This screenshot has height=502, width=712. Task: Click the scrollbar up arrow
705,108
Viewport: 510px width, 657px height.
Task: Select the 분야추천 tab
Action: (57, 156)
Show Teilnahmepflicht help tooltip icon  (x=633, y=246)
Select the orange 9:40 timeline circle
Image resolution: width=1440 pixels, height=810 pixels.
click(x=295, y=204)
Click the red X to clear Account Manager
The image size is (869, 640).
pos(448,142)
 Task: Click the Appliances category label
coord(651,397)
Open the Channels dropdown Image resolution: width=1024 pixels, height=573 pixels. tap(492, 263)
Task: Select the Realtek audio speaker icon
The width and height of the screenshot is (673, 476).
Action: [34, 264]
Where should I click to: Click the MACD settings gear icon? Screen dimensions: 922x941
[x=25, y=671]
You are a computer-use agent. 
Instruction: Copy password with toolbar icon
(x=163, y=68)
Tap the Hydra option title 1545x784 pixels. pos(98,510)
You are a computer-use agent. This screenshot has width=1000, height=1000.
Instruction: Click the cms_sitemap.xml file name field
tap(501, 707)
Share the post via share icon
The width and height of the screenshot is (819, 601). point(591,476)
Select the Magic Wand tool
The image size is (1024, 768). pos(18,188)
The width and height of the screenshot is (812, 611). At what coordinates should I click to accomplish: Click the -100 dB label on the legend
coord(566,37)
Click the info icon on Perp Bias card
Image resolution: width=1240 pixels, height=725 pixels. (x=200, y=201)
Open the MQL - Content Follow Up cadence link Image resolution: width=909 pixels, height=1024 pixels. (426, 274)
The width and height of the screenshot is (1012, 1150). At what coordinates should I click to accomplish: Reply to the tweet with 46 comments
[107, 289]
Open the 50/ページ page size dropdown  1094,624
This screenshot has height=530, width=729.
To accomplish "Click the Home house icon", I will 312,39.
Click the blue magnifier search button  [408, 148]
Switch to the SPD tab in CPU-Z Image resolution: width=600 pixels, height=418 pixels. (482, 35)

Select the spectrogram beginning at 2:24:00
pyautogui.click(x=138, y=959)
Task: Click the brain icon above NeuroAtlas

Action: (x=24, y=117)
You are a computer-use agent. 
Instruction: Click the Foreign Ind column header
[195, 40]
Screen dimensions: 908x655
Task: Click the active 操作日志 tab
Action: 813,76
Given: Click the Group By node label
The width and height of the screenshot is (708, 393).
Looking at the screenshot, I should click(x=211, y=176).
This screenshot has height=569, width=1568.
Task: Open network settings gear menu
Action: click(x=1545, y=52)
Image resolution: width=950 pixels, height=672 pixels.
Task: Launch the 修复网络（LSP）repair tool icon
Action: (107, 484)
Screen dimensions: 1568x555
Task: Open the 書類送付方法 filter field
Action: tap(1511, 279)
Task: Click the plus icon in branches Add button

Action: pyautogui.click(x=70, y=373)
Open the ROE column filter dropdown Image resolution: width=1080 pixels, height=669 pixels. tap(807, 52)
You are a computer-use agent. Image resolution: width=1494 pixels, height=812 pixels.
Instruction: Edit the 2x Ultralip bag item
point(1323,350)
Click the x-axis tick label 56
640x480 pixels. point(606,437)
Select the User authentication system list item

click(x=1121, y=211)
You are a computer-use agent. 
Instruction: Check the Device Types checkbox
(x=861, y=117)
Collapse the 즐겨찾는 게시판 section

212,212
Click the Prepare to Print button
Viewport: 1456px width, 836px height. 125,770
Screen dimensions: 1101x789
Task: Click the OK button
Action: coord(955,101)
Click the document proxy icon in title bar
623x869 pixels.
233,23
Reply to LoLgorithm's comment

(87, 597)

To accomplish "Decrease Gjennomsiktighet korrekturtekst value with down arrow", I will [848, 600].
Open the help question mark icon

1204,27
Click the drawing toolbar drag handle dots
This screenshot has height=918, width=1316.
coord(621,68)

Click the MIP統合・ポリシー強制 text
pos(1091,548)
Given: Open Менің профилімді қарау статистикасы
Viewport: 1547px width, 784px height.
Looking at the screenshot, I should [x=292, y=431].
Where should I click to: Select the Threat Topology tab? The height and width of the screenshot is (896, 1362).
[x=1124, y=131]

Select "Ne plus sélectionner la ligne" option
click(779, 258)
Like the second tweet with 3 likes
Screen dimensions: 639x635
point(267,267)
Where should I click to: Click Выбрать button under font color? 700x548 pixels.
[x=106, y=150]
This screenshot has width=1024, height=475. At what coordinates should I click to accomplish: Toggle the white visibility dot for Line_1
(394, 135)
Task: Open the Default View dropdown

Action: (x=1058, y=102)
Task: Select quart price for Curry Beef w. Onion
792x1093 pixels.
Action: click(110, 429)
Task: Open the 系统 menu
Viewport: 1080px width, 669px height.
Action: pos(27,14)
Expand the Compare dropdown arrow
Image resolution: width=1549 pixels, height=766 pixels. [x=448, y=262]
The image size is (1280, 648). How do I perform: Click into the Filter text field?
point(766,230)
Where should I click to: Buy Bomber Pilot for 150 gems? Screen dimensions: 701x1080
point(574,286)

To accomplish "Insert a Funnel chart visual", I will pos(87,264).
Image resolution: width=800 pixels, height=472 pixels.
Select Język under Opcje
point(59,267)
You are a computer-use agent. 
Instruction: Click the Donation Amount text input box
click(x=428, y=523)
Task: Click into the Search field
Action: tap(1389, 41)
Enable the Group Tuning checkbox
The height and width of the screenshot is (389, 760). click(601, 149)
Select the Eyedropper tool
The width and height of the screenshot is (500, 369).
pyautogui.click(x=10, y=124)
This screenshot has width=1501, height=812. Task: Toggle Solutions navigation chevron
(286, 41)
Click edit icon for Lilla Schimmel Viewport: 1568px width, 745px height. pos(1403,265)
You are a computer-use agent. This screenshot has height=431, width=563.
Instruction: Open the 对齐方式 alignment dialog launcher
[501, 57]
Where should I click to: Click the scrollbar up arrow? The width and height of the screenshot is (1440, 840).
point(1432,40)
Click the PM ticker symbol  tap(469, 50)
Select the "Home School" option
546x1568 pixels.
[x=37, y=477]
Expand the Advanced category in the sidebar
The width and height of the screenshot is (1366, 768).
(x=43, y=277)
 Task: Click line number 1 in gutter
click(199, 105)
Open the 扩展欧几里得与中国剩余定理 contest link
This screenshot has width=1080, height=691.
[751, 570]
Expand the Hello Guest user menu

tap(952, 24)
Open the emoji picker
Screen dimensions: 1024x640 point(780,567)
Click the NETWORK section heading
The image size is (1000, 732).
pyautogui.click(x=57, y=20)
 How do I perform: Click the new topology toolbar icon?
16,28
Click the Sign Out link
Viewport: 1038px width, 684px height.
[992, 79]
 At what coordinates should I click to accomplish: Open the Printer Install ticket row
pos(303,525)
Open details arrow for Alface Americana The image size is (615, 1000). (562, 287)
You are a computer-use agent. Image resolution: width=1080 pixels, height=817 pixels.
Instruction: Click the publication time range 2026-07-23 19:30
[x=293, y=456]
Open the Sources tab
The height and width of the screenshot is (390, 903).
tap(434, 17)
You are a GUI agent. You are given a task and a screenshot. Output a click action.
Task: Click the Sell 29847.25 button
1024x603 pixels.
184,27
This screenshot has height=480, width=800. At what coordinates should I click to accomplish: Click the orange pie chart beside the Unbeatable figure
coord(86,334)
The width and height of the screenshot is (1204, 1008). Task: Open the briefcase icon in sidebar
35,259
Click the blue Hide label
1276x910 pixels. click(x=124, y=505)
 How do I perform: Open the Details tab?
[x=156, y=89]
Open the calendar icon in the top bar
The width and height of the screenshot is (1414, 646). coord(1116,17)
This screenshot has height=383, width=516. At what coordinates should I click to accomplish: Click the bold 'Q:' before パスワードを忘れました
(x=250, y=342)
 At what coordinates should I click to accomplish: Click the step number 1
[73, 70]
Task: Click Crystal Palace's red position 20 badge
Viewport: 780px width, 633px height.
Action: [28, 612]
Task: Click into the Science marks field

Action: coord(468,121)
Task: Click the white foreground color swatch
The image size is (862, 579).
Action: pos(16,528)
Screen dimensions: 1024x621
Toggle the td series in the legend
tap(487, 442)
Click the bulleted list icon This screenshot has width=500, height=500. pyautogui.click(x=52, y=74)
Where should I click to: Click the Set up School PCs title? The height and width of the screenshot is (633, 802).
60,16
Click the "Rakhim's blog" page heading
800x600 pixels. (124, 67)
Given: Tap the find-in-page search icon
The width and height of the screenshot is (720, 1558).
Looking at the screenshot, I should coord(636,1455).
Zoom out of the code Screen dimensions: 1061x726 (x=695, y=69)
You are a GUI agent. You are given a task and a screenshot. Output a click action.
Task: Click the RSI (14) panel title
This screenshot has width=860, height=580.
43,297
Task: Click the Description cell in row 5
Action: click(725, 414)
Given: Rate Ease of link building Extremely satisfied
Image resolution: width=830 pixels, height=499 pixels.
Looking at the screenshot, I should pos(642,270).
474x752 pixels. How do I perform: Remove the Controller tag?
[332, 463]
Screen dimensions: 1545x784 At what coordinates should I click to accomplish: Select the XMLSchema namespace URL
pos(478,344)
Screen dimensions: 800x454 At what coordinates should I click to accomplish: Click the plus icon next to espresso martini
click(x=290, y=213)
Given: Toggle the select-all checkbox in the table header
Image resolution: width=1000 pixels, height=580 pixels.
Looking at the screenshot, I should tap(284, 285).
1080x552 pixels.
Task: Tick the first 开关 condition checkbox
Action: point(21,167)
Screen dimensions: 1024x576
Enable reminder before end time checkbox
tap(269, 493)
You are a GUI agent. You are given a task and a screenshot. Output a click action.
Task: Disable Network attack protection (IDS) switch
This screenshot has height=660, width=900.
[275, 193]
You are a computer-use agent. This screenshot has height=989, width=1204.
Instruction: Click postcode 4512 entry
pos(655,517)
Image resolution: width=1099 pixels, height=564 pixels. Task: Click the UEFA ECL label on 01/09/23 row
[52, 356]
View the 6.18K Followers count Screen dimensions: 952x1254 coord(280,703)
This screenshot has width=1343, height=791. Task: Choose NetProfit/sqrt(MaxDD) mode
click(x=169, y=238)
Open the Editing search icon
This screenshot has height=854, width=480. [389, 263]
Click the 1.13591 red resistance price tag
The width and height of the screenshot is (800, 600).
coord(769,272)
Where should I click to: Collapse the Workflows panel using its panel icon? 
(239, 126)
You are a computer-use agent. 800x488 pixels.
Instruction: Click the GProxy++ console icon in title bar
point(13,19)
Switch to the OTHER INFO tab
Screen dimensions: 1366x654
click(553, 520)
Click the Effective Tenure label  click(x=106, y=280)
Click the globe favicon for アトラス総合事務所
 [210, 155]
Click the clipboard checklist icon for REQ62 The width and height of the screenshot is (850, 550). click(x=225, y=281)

= = = = = = =

Give back the lines above exactly, from the one with "Click the Effective" through the last line.

Click the Effective Tenure label  click(x=106, y=280)
Click the globe favicon for アトラス総合事務所
 [210, 155]
Click the clipboard checklist icon for REQ62 The width and height of the screenshot is (850, 550). click(x=225, y=281)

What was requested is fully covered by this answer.